Comprehensive Analysis
The target of this analysis is CGHM (Capital Group Municipal High-Income ETF), an actively managed fund seeking tax-exempt income by investing in lower-rated, high-yield municipal bonds. The comparison covers four genuinely substitutable peers: HYD, HYMB, FMHI, and JMHI. This peer set strictly matches on credit bucket, duration, and tax treatment, offering a mix of established passive benchmarks and newer active alternatives. Because CGHM launched in June 2024, long-term realized returns are unavailable. Over the past year, CGHM delivered a 6.5% return, trailing the legacy passive benchmark HYD (7.8%). Among active peers, FMHI led with a strong 7.9% 1Y print, while JMHI slightly lagged at 6.2%. Looking further back, passive indexers like HYMB and HYD have generated 3Y CAGRs of roughly 4.9% and 4.3% respectively.

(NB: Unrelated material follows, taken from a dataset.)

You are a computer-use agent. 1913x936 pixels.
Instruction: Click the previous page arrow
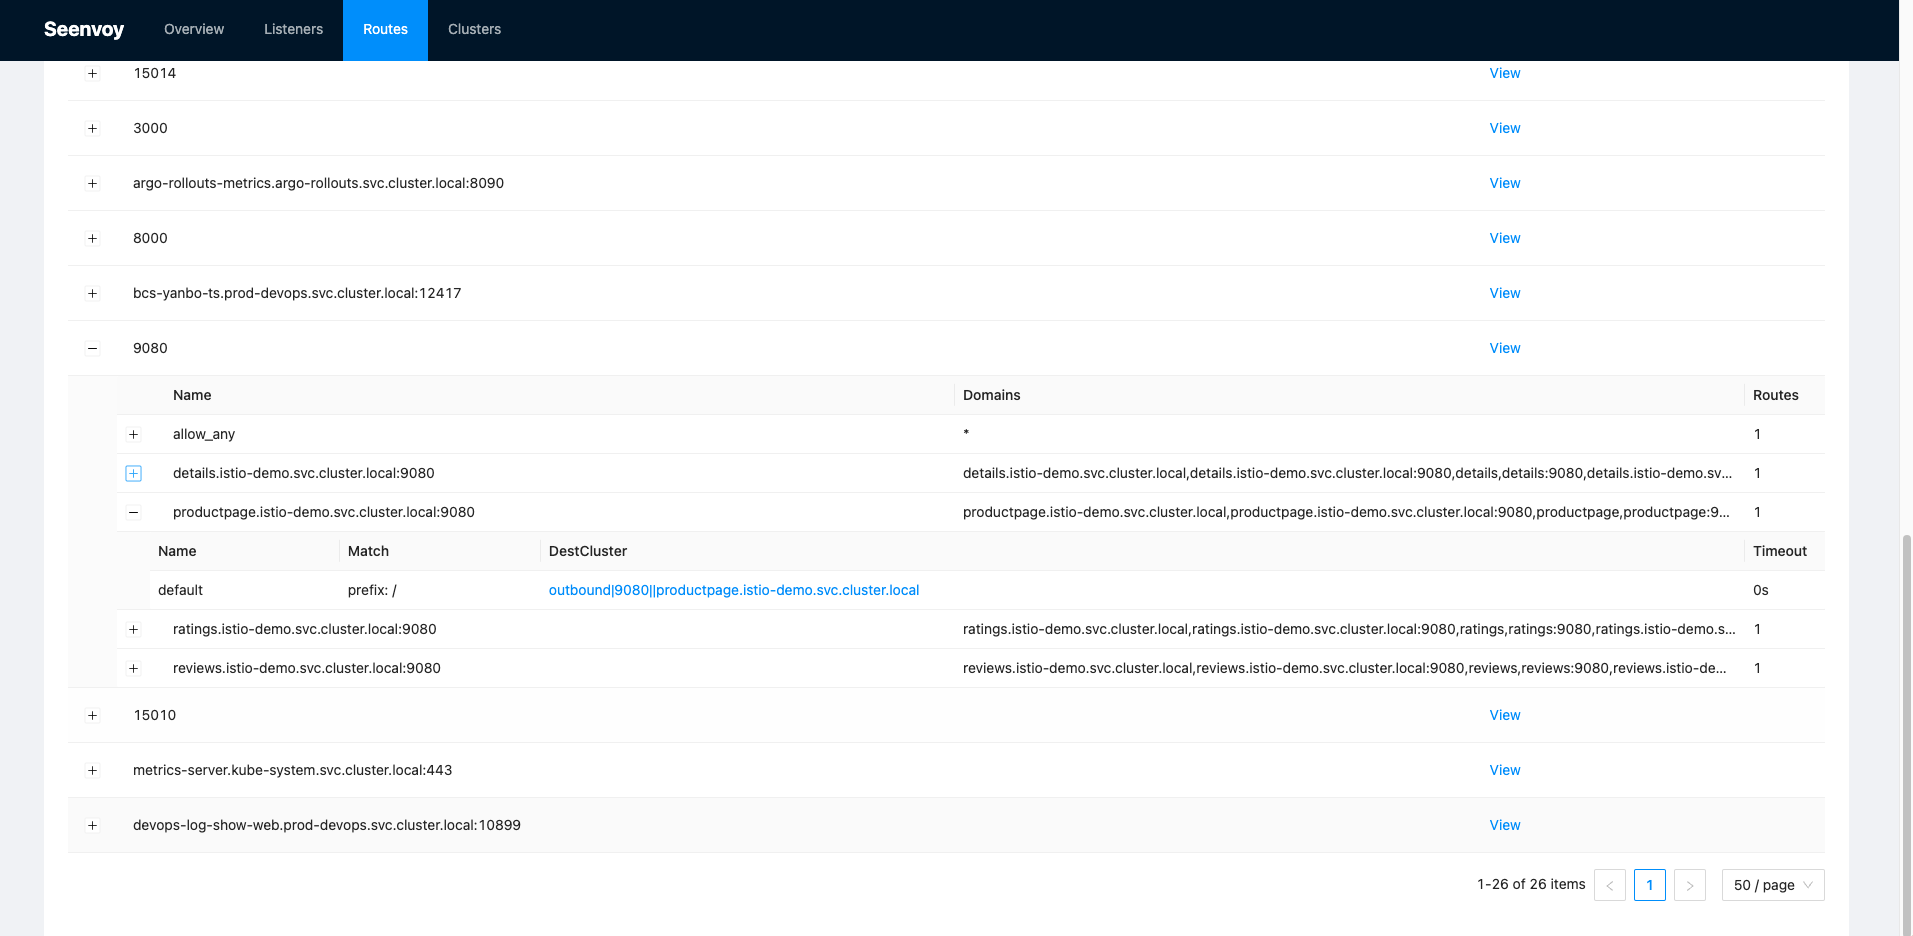[1609, 885]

Forward positioning in the high-yield municipal market hinges on active credit selection versus broad passive index sampling. CGHM relies on proprietary active management, targeting intermediate-to-long term maturities while dedicating over 60% of its portfolio to BBB or lower-rated paper, currently overweighting Puerto Rico restructuring bonds. By contrast, passive peers like HYD and HYMB structurally track variations of high-yield crossover indices, which forces them to blindly allocate to the most heavily indebted issuers. JMHI differentiates itself with a subtle environmental and social overlay within its active mandate, while FMHI leans on its credit team to overweight revenue bonds in specific sectors. CGHM is arguably best positioned for the next cycle because its pure active credit team can tactically navigate defaults in lower-tier munis.
Cost drag and default mitigation are critical in tax-exempt fixed income. HYD is the cheapest option at 32 bps, establishing the fee floor, but CGHM is remarkably competitive for an active strategy at 34 bps. HYMB and JMHI sit squarely in line at 35 bps, while FMHI is the most expensive at 49 bps. In terms of risk, CGHM utilizes an active framework to keep duration and volatility lower than passive indices, though its top holdings introduce high single-name concentration. Passive giants HYD and HYMB carry more tail risk, evidenced by steep ~16% drawdowns in 2022. FMHI has protected capital best among older active funds, while JMHI holds a massive 9% cash buffer to manage liquidity and drawdown risk.
Overall, CGHM wins across the dimensions by delivering a rare combination of active credit selection and passive-like pricing (34 bps), allowing investors to navigate high-yield muni defaults without overpaying. For cost-conscious investors wanting the purest passive exposure to the junk muni market, HYD wins on fees and scale. For conservative investors wanting a defensive active approach with a large cash buffer, JMHI substitutes well. For active management believers willing to pay up for proven credit selection, FMHI remains a solid choice. For broad indexing backed by Nuveen's municipal expertise, HYMB is a viable alternative to HYD.